Thanks for sharing.. it's snowing up this way. 

Didn't know you guys get snook down there. Nice.


----------



## fisherkid (Jun 30, 2005)

*Uncdub13*

caught that snook in the SUNSHINE STATE I believe.

Truth be told I havn't looked at the slide show yet:redface:


----------



## fisherkid (Jun 30, 2005)

*Yeah*

those are definatly florida waters. I don't believe you guys get mangroves up there. anyways the snook don't go to the northernmost part of the state for the most part.

Good slideshow.


----------



## uncdub13 (Aug 9, 2003)

yep the snook were in tampa bay. sure wish i was there now. instead of snow we get 35 degrees and rain. fun walkin to class this mornin .


----------



## Railroader (Apr 13, 2005)

I'm liking these slideshows...


----------



## SeaSalt (Apr 29, 2002)

dub, there are no pics of the lightening storm you went through...


----------



## marstang50 (May 3, 2005)

thug'n it.. nice show


----------



## johnnyleo11 (Dec 17, 2003)

Nice slideshow.

Is there a reason why you went w/ the prototypical, good old, stand by fishing music?


----------



## Ryan Y (Dec 1, 2005)

*Aaaawwwwweeeeee Yeaaaaaaaa!*

Yo -G-,

Nice Ryan, I see I need to get some more pictures and come up with another show now....See how easy it is....


----------



## Sharkbait23602 (Nov 23, 2006)

nice slideshow, love the big tymers as well!
haha.


----------



## uncdub13 (Aug 9, 2003)

cash money!


----------



## NTKG (Aug 16, 2003)

uncdub13 said:


> yep the snook were in tampa bay. sure wish i was there now. instead of snow we get 35 degrees and rain. fun walkin to class this mornin .

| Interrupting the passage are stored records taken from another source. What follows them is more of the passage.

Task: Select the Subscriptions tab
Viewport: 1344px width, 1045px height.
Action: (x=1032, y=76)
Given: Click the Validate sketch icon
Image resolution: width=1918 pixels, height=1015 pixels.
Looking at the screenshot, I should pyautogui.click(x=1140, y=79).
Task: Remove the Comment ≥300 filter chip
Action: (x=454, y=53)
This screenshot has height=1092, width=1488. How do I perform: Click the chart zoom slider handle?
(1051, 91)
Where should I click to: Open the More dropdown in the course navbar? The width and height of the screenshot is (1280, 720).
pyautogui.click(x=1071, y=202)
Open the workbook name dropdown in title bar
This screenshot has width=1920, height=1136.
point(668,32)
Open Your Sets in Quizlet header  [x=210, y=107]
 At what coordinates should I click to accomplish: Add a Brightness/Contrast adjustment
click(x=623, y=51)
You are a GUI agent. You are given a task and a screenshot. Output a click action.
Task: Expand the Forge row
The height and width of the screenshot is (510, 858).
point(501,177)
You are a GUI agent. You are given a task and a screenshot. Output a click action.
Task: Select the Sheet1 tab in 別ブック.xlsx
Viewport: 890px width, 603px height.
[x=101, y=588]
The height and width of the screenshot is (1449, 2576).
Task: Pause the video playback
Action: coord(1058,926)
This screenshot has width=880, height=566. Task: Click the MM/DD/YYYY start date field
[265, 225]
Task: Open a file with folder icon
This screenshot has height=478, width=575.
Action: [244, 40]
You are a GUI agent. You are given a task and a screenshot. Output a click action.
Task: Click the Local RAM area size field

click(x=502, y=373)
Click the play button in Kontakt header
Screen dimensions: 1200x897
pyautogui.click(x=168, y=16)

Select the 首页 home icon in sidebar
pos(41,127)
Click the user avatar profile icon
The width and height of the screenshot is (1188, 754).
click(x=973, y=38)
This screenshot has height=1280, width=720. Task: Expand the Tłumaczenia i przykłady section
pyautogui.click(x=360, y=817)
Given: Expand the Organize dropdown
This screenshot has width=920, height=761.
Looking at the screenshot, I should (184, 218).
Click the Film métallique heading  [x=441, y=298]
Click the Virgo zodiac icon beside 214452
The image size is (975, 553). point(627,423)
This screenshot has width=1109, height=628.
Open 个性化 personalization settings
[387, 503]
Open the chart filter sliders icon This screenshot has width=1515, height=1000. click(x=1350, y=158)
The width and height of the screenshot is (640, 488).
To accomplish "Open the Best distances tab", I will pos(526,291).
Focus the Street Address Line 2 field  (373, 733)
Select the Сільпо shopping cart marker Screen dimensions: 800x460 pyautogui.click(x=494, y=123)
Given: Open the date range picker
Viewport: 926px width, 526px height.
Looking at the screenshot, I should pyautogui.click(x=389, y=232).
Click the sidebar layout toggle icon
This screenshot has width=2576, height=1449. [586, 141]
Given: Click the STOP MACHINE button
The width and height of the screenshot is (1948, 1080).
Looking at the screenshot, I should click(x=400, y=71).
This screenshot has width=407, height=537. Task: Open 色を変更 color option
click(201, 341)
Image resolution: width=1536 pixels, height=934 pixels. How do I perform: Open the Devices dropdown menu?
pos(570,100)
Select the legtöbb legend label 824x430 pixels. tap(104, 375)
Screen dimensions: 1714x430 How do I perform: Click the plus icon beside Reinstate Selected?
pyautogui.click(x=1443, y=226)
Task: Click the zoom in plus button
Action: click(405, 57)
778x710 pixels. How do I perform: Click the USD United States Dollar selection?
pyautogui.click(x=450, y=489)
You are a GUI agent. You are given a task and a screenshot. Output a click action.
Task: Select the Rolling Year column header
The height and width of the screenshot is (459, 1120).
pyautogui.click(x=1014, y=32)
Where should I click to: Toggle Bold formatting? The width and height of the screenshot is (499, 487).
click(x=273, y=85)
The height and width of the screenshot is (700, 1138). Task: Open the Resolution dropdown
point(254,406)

THUG LUV... man you aint right... last i remember of college anything less than 40degrees and any kinda precip its BUDLIGHT TIME


----------



## uncdub13 (Aug 9, 2003)

nah nah, you got it all wrong. go to class on those days, ditch on the purdy days..


----------



## NTKG (Aug 16, 2003)

uncdub13 said:


> nah nah, you got it all wrong. go to class on those days, ditch on the purdy days..


chit... i should go back so i can have those tough decisions again. too bad mom and pa decided 5years was enough... i almost had a 2nd minor


----------



## RuddeDogg (Mar 20, 2004)

*Great job*

That was awesome.


----------